▸ **GIVEN TASK A**
In the listing, rewrite the lines from the one with "This screenshot has height=839, width=603." to the one with "click(x=63, y=60)", replacing "tweet" with "post" and changing nothing else. Leave out the pictures.

▸ **PAGE**
Well recent debates about PhysxPPU usually included the assumption that MS can "easily afford" to add another large chip in there since their CPU will be relatively small and inexpensive compared to 8/1 Cell.

Ahh I see, I wasn't really following the discussion on PPU that closely. I expect the full blown PPU solution to be quite a big chip.

What I want to know is how does the Wattage of Cell and Xenon CPU will compare.
Yeah it's a good question - also would be nice knowing what PS3 Cell will really be like in the first place.

PS3 Cell is most likely this thing that we are looking at give or take SPEs :) Though if only One Cell in PS3, that FlexIO seems over kill.
 
V3 said:
...
Though if only One Cell in PS3, that FlexIO seems over kill.

Why's the FlexIO bandwidth overkill?

Eyeballing the Xenon 'leak' the R500 has ~33 GB/s 'read' bandwidth from CPUs L2 cache + UMA system RAM...

▸ **RECORDED INFORMATION**
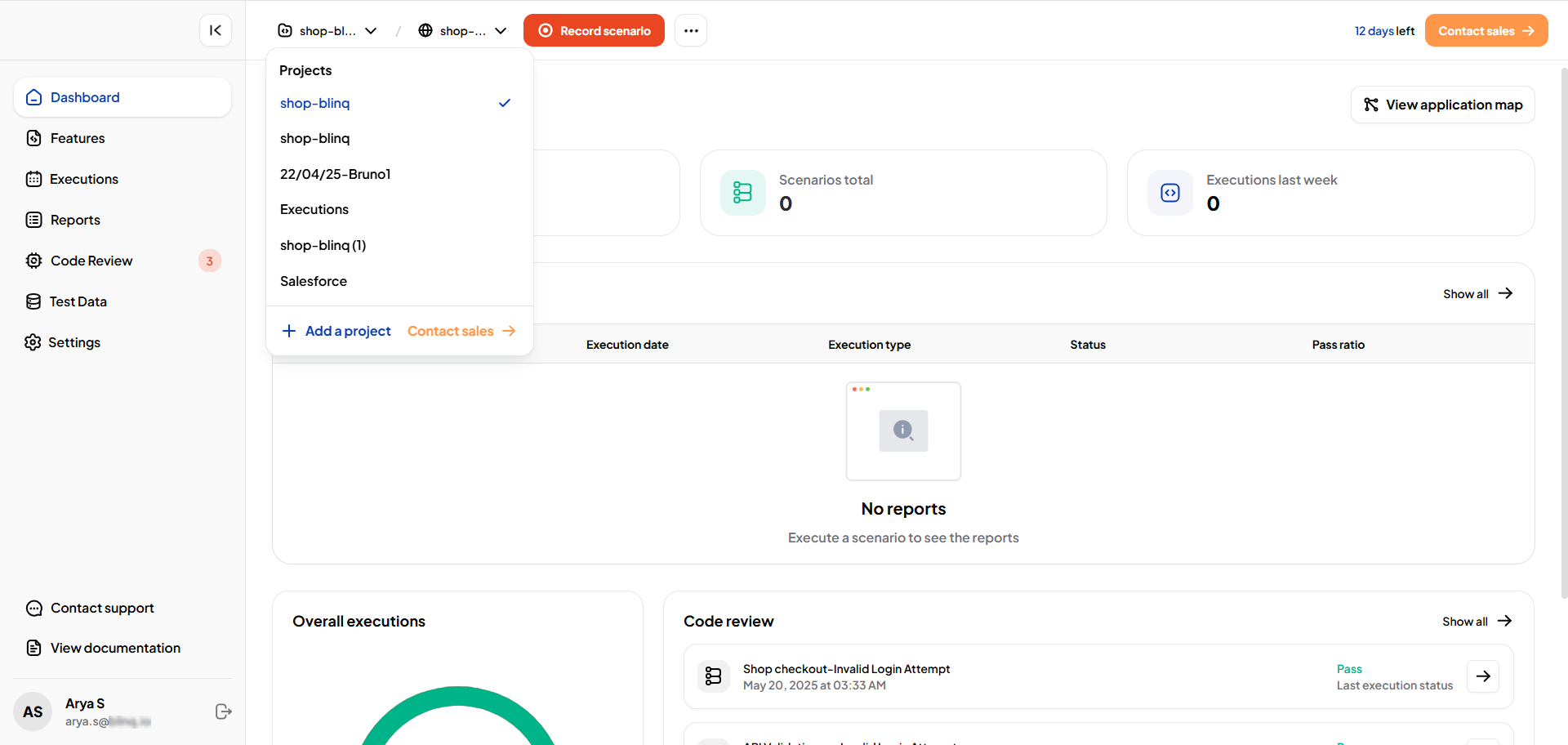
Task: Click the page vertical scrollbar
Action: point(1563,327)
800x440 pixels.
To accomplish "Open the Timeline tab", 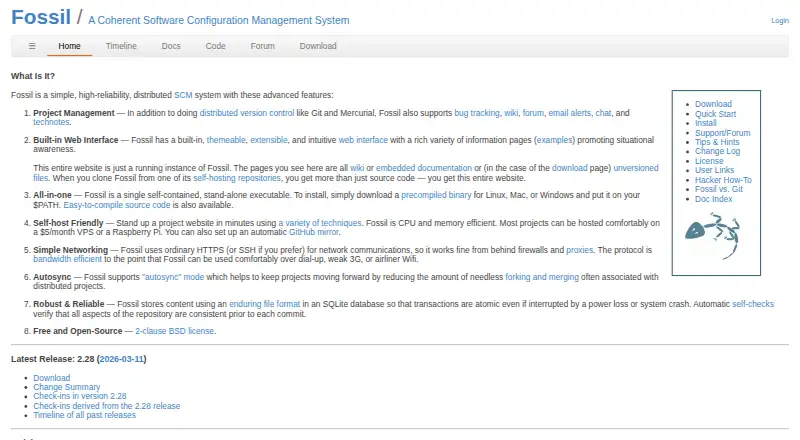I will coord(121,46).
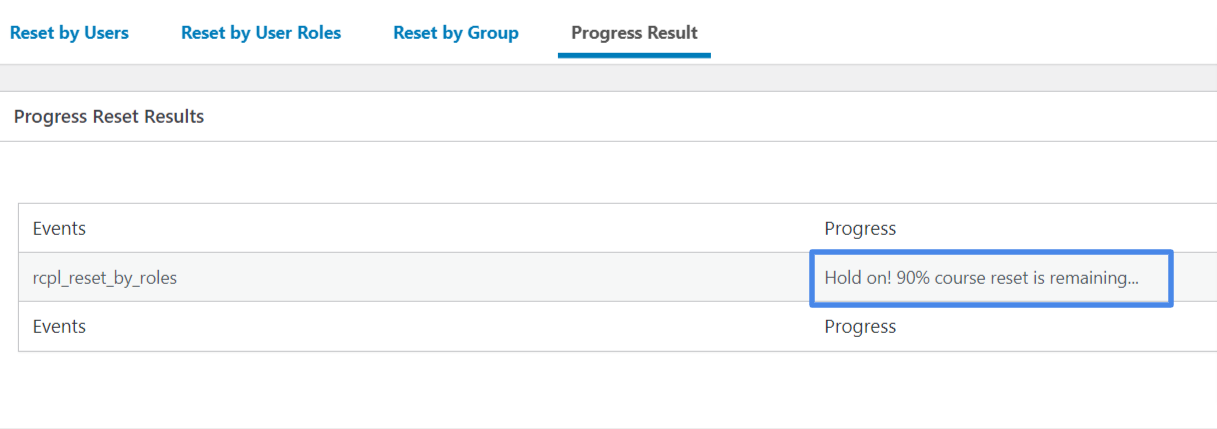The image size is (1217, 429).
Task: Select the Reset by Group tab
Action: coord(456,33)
---
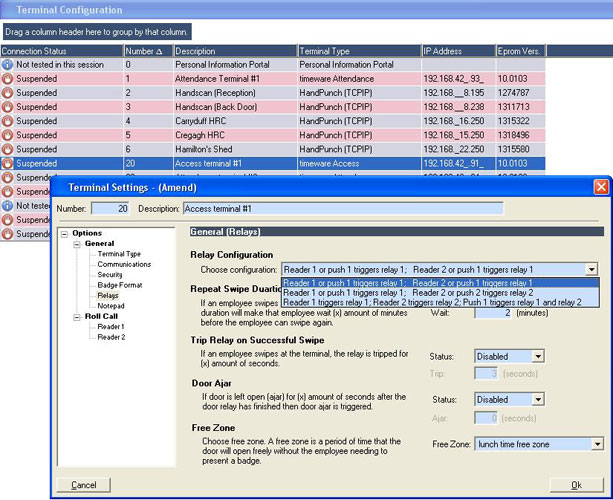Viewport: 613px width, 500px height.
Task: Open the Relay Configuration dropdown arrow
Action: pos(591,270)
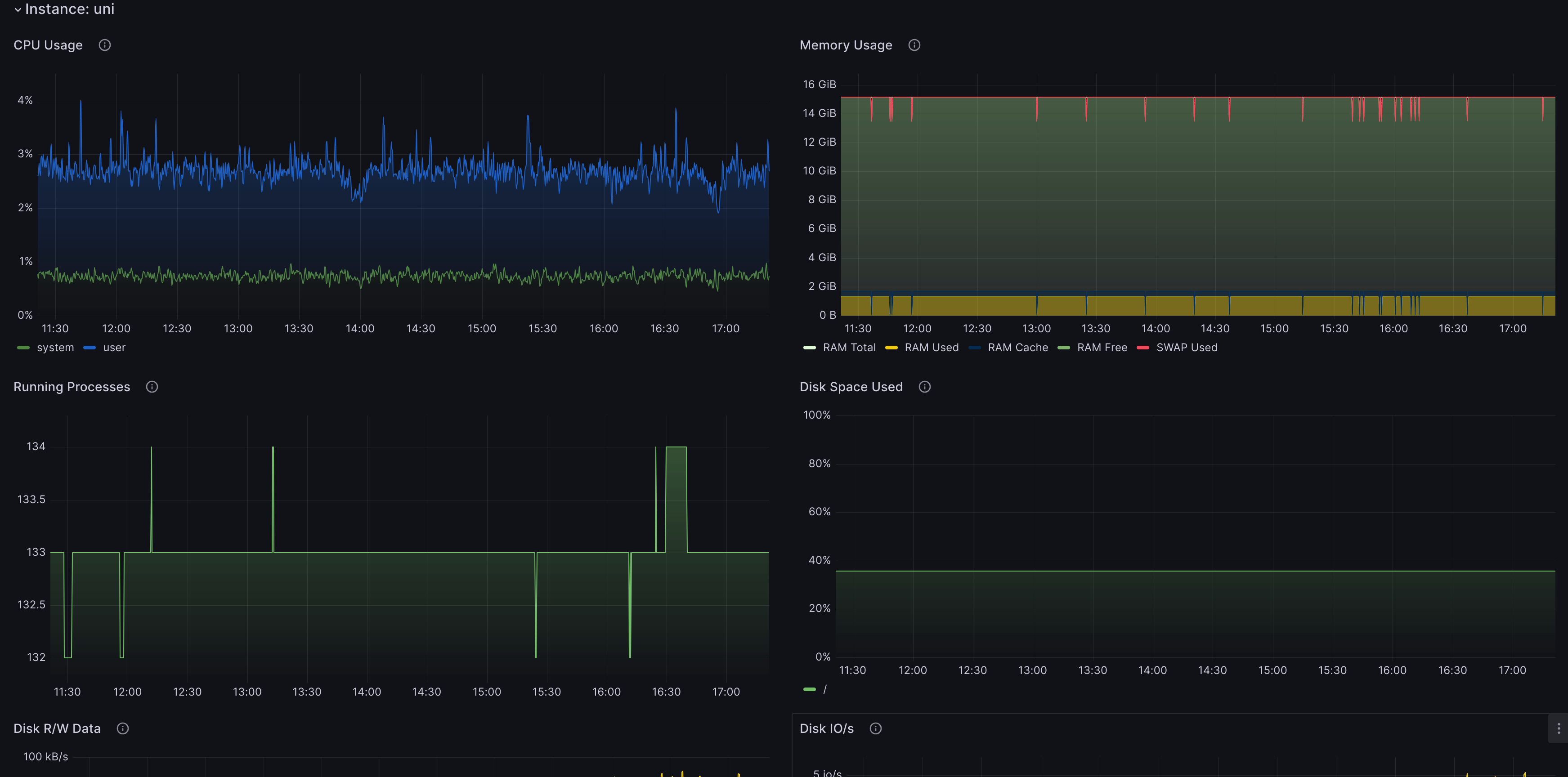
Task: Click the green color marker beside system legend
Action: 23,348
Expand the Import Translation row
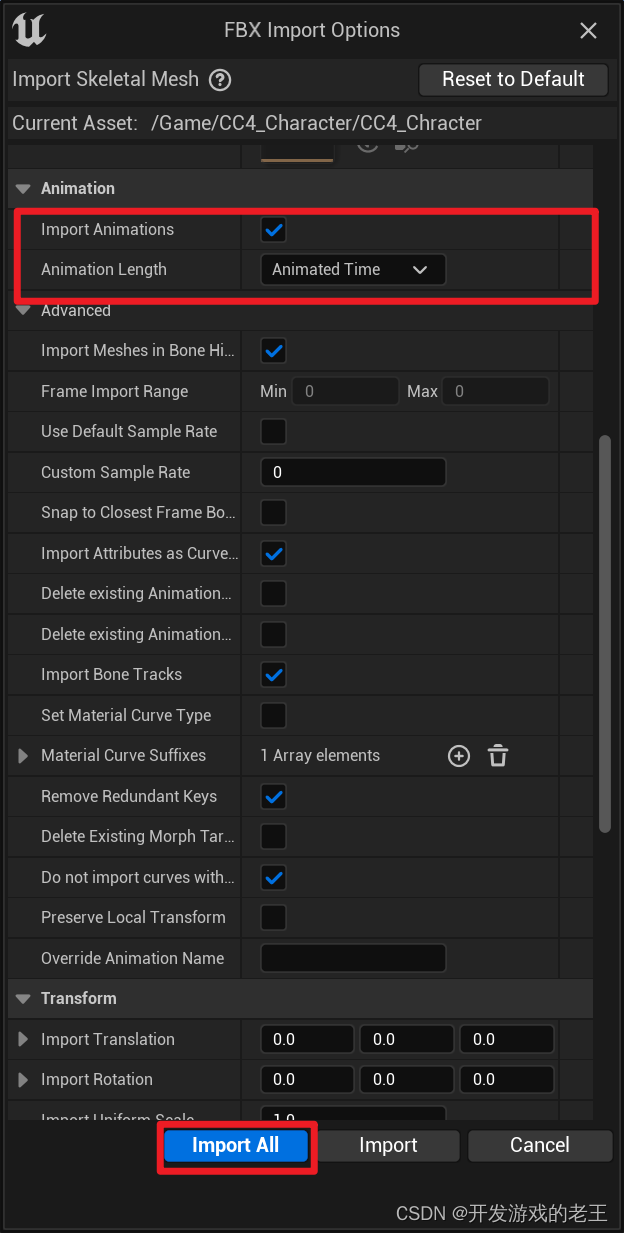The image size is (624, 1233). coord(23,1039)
--
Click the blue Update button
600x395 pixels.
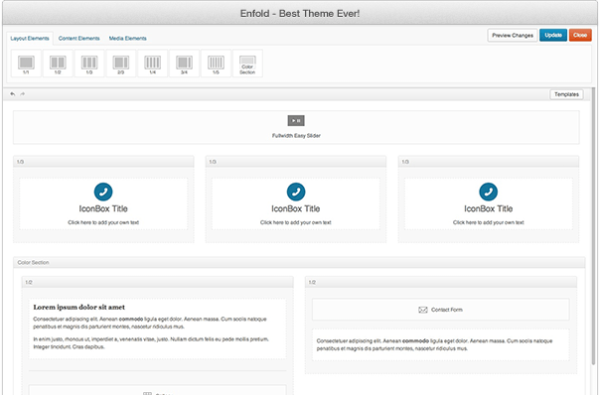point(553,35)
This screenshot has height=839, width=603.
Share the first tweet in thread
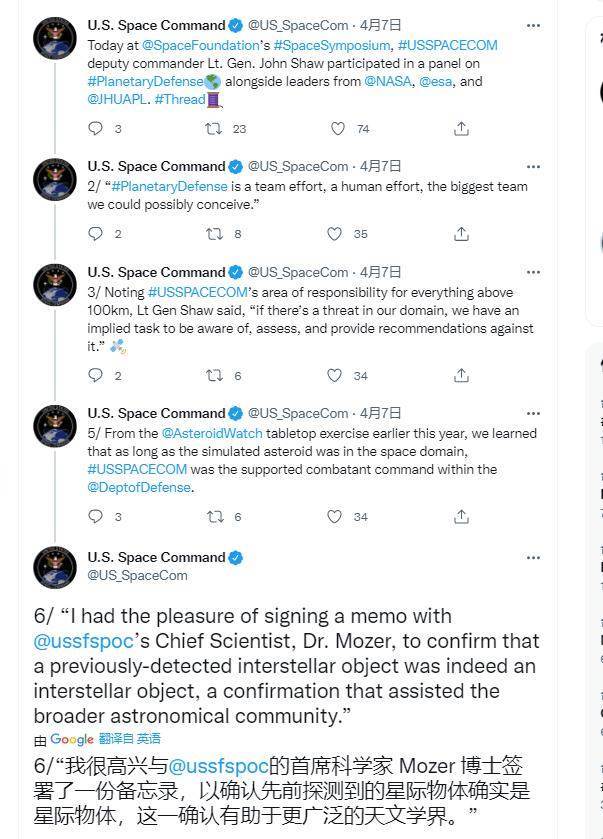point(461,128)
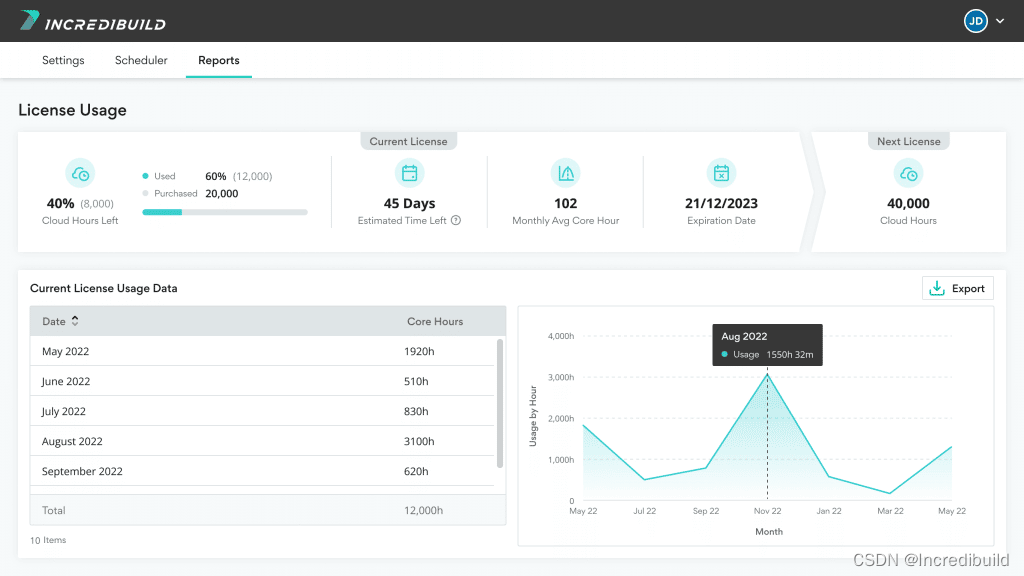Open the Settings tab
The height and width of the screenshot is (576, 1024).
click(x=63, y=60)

▸ **GIVEN TASK B**
Do these statements agree with the thread about Cell and Xenon? Answer yes or no for each, and quote the deciding words. (i) One poster expects the full PPU solution to be a fairly small chip. (ii) A poster wants to know how the wattage of Cell and the Xenon CPU compare. (iii) Reading the Xenon leak, one poster puts the R500's read bandwidth at about 33 GB/s.

▸ **FINISHED ANSWER A**
This screenshot has height=839, width=603.
Share the first post in thread
point(461,128)
Open the Settings tab
The height and width of the screenshot is (576, 1024).
click(x=63, y=60)

▸ **FINISHED ANSWER B**
(i) No: "I expect the full blown PPU solution to be quite a big chip."
(ii) Yes: "What I want to know is how does the Wattage of Cell and Xenon CPU will compare."
(iii) Yes: "Eyeballing the Xenon 'leak' the R500 has ~33 GB/s 'read' bandwidth"